Exercise inputs:

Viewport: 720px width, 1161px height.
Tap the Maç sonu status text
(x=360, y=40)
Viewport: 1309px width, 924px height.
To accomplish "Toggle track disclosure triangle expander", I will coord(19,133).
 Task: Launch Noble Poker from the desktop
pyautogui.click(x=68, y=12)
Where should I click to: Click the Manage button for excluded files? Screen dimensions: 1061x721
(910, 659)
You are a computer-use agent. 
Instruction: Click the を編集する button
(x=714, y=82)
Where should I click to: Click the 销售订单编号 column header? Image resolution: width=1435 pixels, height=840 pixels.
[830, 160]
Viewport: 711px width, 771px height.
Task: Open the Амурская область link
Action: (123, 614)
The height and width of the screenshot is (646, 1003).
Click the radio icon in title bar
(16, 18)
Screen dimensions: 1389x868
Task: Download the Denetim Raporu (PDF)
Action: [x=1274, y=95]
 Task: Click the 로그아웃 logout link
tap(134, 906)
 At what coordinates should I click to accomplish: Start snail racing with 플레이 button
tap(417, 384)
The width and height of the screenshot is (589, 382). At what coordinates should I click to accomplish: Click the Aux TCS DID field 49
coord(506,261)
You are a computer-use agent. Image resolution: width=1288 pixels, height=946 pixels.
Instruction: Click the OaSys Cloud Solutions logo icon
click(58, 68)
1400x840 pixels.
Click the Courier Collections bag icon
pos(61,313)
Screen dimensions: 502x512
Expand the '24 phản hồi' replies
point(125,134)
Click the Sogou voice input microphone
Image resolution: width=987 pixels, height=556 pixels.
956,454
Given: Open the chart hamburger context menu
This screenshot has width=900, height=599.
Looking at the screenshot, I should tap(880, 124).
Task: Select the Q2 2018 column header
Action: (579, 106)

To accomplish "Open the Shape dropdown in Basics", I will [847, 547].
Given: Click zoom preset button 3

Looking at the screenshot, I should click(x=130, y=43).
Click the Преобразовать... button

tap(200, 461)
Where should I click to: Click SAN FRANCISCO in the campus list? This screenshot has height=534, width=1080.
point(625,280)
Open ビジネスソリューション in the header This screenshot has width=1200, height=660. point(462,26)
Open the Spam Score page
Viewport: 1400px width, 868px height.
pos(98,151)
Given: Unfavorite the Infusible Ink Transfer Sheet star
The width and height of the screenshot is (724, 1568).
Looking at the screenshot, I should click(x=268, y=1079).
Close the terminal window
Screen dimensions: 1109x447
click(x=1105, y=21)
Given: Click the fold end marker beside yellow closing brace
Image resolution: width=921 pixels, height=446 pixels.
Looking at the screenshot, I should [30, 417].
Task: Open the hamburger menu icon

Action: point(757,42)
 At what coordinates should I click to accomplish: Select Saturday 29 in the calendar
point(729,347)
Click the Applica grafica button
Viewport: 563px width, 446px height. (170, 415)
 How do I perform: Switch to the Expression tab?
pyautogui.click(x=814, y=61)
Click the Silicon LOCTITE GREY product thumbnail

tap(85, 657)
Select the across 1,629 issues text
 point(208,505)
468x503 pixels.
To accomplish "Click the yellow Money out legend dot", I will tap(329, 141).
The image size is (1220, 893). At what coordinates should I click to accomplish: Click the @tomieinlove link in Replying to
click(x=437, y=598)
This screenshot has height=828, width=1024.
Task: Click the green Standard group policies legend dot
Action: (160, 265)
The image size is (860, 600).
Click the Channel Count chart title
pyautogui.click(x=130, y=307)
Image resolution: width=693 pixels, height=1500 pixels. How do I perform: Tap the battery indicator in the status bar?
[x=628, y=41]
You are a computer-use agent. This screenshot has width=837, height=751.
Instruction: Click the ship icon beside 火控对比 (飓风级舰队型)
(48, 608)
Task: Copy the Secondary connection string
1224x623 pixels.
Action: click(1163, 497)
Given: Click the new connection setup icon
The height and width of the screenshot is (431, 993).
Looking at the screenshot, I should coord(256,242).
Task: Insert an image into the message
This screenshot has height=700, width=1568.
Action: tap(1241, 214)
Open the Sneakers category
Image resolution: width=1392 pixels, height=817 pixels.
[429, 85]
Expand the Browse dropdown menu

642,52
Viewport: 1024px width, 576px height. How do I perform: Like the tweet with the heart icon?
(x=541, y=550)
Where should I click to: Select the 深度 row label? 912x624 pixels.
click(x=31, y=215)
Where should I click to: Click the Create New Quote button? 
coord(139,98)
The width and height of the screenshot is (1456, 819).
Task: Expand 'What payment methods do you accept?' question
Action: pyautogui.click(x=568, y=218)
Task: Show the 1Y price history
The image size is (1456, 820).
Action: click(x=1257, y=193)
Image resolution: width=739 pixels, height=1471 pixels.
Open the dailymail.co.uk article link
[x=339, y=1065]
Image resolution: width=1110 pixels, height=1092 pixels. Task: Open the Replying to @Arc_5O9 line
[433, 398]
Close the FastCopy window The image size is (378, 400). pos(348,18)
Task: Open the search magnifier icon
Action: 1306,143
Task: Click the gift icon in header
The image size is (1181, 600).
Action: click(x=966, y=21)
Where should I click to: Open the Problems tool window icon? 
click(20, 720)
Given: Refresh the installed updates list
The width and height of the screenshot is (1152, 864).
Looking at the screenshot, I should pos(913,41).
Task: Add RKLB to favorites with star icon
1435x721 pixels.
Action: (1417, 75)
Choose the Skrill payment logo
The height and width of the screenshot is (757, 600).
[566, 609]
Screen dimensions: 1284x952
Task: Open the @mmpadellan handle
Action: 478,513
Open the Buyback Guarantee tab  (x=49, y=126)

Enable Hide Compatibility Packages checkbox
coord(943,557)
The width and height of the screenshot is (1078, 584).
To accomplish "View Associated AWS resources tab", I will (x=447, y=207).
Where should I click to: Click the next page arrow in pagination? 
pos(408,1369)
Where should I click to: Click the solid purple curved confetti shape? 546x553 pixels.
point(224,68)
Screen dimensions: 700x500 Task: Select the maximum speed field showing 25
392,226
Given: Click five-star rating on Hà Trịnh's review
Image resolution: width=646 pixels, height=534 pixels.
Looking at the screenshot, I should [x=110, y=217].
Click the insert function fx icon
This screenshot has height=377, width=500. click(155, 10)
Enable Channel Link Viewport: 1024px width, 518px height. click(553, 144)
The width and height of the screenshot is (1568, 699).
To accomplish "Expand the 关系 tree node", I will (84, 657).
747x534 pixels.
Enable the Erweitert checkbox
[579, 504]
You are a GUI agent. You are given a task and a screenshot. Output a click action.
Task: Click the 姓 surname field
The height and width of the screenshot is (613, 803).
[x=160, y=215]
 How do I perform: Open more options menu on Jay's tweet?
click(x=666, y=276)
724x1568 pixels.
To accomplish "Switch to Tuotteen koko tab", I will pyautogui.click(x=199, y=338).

Problem requirements:
All of the records must be repeated exactly.

Result of this exercise:
Viewport: 720px width, 1161px height.
Tap the Maç sonu status text
(x=360, y=40)
Viewport: 1309px width, 924px height.
To accomplish "Toggle track disclosure triangle expander", I will coord(19,133).
 Task: Launch Noble Poker from the desktop
pyautogui.click(x=68, y=12)
Where should I click to: Click the Manage button for excluded files? Screen dimensions: 1061x721
(910, 659)
You are a computer-use agent. 
Instruction: Click the を編集する button
(x=714, y=82)
Where should I click to: Click the 销售订单编号 column header? Image resolution: width=1435 pixels, height=840 pixels.
[830, 160]
Viewport: 711px width, 771px height.
Task: Open the Амурская область link
Action: (123, 614)
The height and width of the screenshot is (646, 1003).
Click the radio icon in title bar
(16, 18)
Screen dimensions: 1389x868
Task: Download the Denetim Raporu (PDF)
Action: [x=1274, y=95]
 Task: Click the 로그아웃 logout link
tap(134, 906)
 At what coordinates should I click to accomplish: Start snail racing with 플레이 button
tap(417, 384)
The width and height of the screenshot is (589, 382). At what coordinates should I click to accomplish: Click the Aux TCS DID field 49
coord(506,261)
You are a computer-use agent. Image resolution: width=1288 pixels, height=946 pixels.
Instruction: Click the OaSys Cloud Solutions logo icon
click(58, 68)
1400x840 pixels.
Click the Courier Collections bag icon
pos(61,313)
Screen dimensions: 502x512
Expand the '24 phản hồi' replies
point(125,134)
Click the Sogou voice input microphone
Image resolution: width=987 pixels, height=556 pixels.
956,454
Given: Open the chart hamburger context menu
This screenshot has width=900, height=599.
Looking at the screenshot, I should tap(880, 124).
Task: Select the Q2 2018 column header
Action: (579, 106)

To accomplish "Open the Shape dropdown in Basics", I will [847, 547].
Given: Click zoom preset button 3

Looking at the screenshot, I should click(x=130, y=43).
Click the Преобразовать... button

tap(200, 461)
Where should I click to: Click SAN FRANCISCO in the campus list? This screenshot has height=534, width=1080.
point(625,280)
Open ビジネスソリューション in the header This screenshot has width=1200, height=660. point(462,26)
Open the Spam Score page
Viewport: 1400px width, 868px height.
pos(98,151)
Given: Unfavorite the Infusible Ink Transfer Sheet star
The width and height of the screenshot is (724, 1568).
Looking at the screenshot, I should click(x=268, y=1079).
Close the terminal window
Screen dimensions: 1109x447
click(x=1105, y=21)
Given: Click the fold end marker beside yellow closing brace
Image resolution: width=921 pixels, height=446 pixels.
Looking at the screenshot, I should [30, 417].
Task: Open the hamburger menu icon

Action: point(757,42)
 At what coordinates should I click to accomplish: Select Saturday 29 in the calendar
point(729,347)
Click the Applica grafica button
Viewport: 563px width, 446px height. (170, 415)
 How do I perform: Switch to the Expression tab?
pyautogui.click(x=814, y=61)
Click the Silicon LOCTITE GREY product thumbnail

tap(85, 657)
Select the across 1,629 issues text
 point(208,505)
468x503 pixels.
To accomplish "Click the yellow Money out legend dot", I will tap(329, 141).
The image size is (1220, 893). At what coordinates should I click to accomplish: Click the @tomieinlove link in Replying to
click(x=437, y=598)
This screenshot has height=828, width=1024.
Task: Click the green Standard group policies legend dot
Action: (160, 265)
The image size is (860, 600).
Click the Channel Count chart title
pyautogui.click(x=130, y=307)
Image resolution: width=693 pixels, height=1500 pixels. How do I perform: Tap the battery indicator in the status bar?
[x=628, y=41]
You are a computer-use agent. This screenshot has width=837, height=751.
Instruction: Click the ship icon beside 火控对比 (飓风级舰队型)
(48, 608)
Task: Copy the Secondary connection string
1224x623 pixels.
Action: click(1163, 497)
Given: Click the new connection setup icon
The height and width of the screenshot is (431, 993).
Looking at the screenshot, I should coord(256,242).
Task: Insert an image into the message
This screenshot has height=700, width=1568.
Action: tap(1241, 214)
Open the Sneakers category
Image resolution: width=1392 pixels, height=817 pixels.
[429, 85]
Expand the Browse dropdown menu

642,52
Viewport: 1024px width, 576px height. How do I perform: Like the tweet with the heart icon?
(x=541, y=550)
Where should I click to: Select the 深度 row label? 912x624 pixels.
click(x=31, y=215)
Where should I click to: Click the Create New Quote button? 
coord(139,98)
The width and height of the screenshot is (1456, 819).
Task: Expand 'What payment methods do you accept?' question
Action: pyautogui.click(x=568, y=218)
Task: Show the 1Y price history
The image size is (1456, 820).
Action: click(x=1257, y=193)
Image resolution: width=739 pixels, height=1471 pixels.
Open the dailymail.co.uk article link
[x=339, y=1065]
Image resolution: width=1110 pixels, height=1092 pixels. Task: Open the Replying to @Arc_5O9 line
[433, 398]
Close the FastCopy window The image size is (378, 400). pos(348,18)
Task: Open the search magnifier icon
Action: 1306,143
Task: Click the gift icon in header
The image size is (1181, 600).
Action: click(x=966, y=21)
Where should I click to: Open the Problems tool window icon? 
click(20, 720)
Given: Refresh the installed updates list
The width and height of the screenshot is (1152, 864).
Looking at the screenshot, I should pos(913,41).
Task: Add RKLB to favorites with star icon
1435x721 pixels.
Action: (1417, 75)
Choose the Skrill payment logo
The height and width of the screenshot is (757, 600).
[566, 609]
Screen dimensions: 1284x952
Task: Open the @mmpadellan handle
Action: 478,513
Open the Buyback Guarantee tab  (x=49, y=126)

Enable Hide Compatibility Packages checkbox
coord(943,557)
The width and height of the screenshot is (1078, 584).
To accomplish "View Associated AWS resources tab", I will (x=447, y=207).
Where should I click to: Click the next page arrow in pagination? 
pos(408,1369)
Where should I click to: Click the solid purple curved confetti shape? 546x553 pixels.
point(224,68)
Screen dimensions: 700x500 Task: Select the maximum speed field showing 25
392,226
Given: Click five-star rating on Hà Trịnh's review
Image resolution: width=646 pixels, height=534 pixels.
Looking at the screenshot, I should [x=110, y=217].
Click the insert function fx icon
This screenshot has height=377, width=500. click(155, 10)
Enable Channel Link Viewport: 1024px width, 518px height. click(553, 144)
The width and height of the screenshot is (1568, 699).
To accomplish "Expand the 关系 tree node", I will (84, 657).
747x534 pixels.
Enable the Erweitert checkbox
[579, 504]
You are a GUI agent. You are given a task and a screenshot. Output a click action.
Task: Click the 姓 surname field
The height and width of the screenshot is (613, 803).
[x=160, y=215]
 How do I perform: Open more options menu on Jay's tweet?
click(x=666, y=276)
724x1568 pixels.
To accomplish "Switch to Tuotteen koko tab", I will pyautogui.click(x=199, y=338).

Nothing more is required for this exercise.